Die Synchronisation von Geräten beschreibt den Prozess der Herstellung von Konsistenz zwischen Datenbeständen, Konfigurationen oder Zuständen, die auf zwei oder mehr unterschiedlichen IT-Komponenten, wie Workstations, mobilen Geräten oder Servern, gespeichert sind. Diese Vorgänge sind essenziell für die Aufrechterhaltung der Datenaktualität und die Vermeidung von Inkonsistenzen, die zu Fehlentscheidungen oder Sicherheitslücken führen können, etwa wenn veraltete Zugriffsrechte synchronisiert werden.
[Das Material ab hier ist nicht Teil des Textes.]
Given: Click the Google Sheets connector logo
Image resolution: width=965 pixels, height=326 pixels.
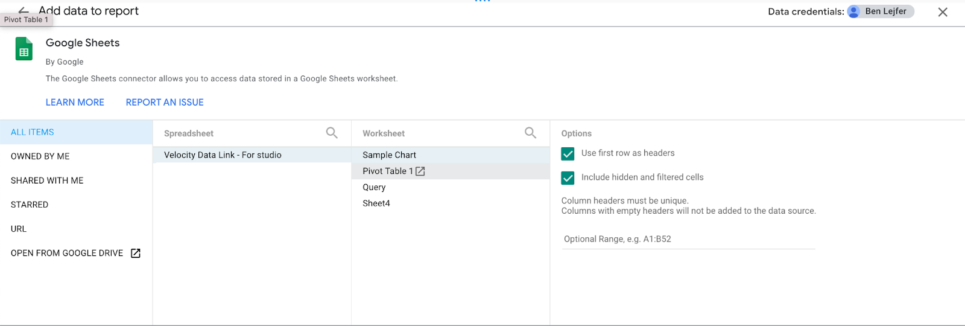Looking at the screenshot, I should (x=24, y=49).
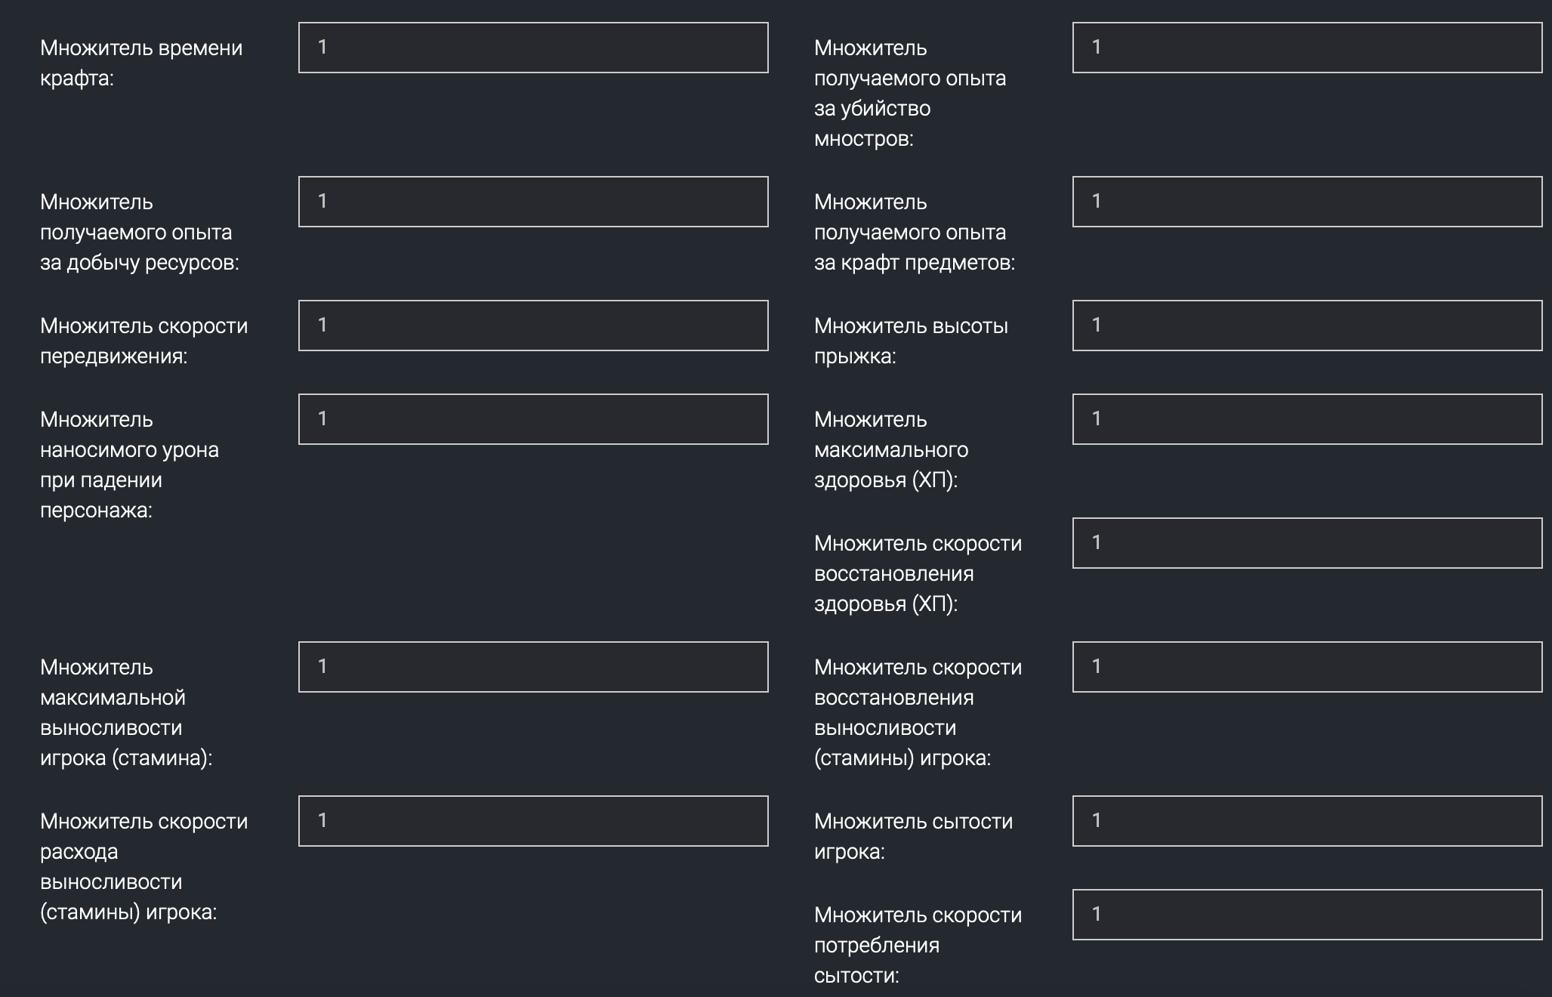
Task: Focus the satiety consumption speed multiplier field
Action: tap(1307, 915)
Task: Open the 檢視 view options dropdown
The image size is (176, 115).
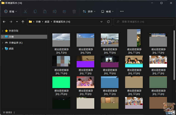Action: [x=107, y=12]
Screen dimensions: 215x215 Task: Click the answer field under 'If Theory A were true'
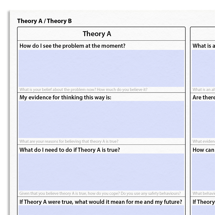101,210
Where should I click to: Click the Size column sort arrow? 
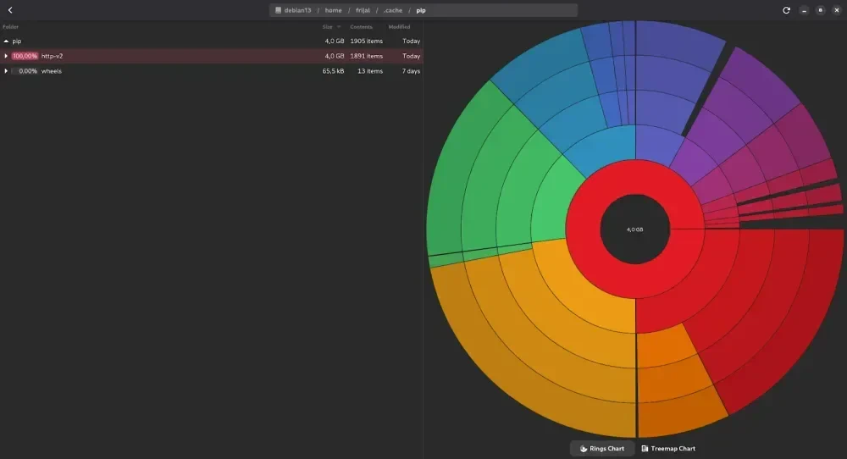[x=339, y=27]
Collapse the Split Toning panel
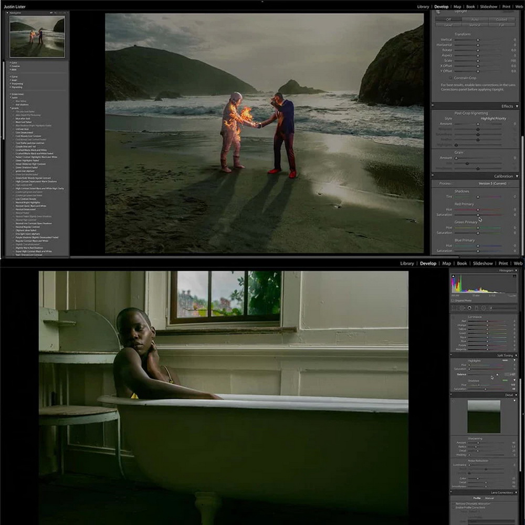525x525 pixels. coord(515,355)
Die Methode der Synchronisation, ob Master-Slave, Peer-to-Peer oder durch einen zentralen Broker, beeinflusst die Latenz und die Konfliktlösungsstrategie.
Integrität
Eine erfolgreiche Synchronisation sichert die Datenintegrität über das gesamte Ökosystem hinweg, wobei Mechanismen zur Kollisionserkennung notwendig sind, falls Änderungen gleichzeitig auf mehreren Endpunkten erfolgten.
Protokoll
Die zugrundeliegenden Kommunikationsprotokolle müssen Mechanismen zur Änderungsverfolgung und Versionskontrolle bereitstellen, um eine bidirektionale oder unidirektionale Aktualisierung effizient und fehlerfrei zu vollziehen.
Etymologie
Der Begriff setzt sich zusammen aus ‚Synchronisation‘, dem Vorgang des Gleichlaufs, und ‚Gerät‘, der einzelnen beteiligten Hardware- oder Software-Einheit.